Problem statement:
Please copy exactly every line from the one that contains "This screenshot has width=1191, height=839." to the end of the data below, with both ends included and no other lines.

━━━ Exercise inputs

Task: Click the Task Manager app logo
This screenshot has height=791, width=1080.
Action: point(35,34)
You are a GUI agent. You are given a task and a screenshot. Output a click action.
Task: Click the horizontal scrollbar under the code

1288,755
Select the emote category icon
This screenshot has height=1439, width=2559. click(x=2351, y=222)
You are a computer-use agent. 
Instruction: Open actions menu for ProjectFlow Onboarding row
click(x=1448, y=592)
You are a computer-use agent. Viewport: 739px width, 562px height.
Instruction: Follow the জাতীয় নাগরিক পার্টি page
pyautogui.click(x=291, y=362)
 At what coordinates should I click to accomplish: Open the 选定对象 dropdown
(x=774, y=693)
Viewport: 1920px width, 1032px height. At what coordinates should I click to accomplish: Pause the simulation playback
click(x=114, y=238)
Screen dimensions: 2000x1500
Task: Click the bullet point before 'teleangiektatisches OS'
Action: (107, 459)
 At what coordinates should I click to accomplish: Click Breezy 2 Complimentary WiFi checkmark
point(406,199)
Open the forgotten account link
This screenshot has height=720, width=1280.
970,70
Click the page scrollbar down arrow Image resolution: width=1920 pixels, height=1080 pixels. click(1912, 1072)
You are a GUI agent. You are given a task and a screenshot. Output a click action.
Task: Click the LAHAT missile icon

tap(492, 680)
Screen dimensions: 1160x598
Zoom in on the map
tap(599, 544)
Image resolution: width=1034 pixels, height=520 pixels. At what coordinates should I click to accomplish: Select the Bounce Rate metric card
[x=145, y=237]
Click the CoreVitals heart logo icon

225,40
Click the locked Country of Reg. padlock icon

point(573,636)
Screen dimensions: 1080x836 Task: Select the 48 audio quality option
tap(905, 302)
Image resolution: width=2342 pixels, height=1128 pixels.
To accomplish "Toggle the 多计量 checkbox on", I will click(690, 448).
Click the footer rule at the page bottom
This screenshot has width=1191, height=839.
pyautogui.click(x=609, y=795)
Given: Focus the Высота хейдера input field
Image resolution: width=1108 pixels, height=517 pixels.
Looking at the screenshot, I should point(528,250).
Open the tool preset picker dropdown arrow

━━━━━━

Exercise response:
This screenshot has width=1191, height=839.
pyautogui.click(x=609, y=795)
Given: Focus the Высота хейдера input field
Image resolution: width=1108 pixels, height=517 pixels.
Looking at the screenshot, I should point(528,250).
Open the tool preset picker dropdown arrow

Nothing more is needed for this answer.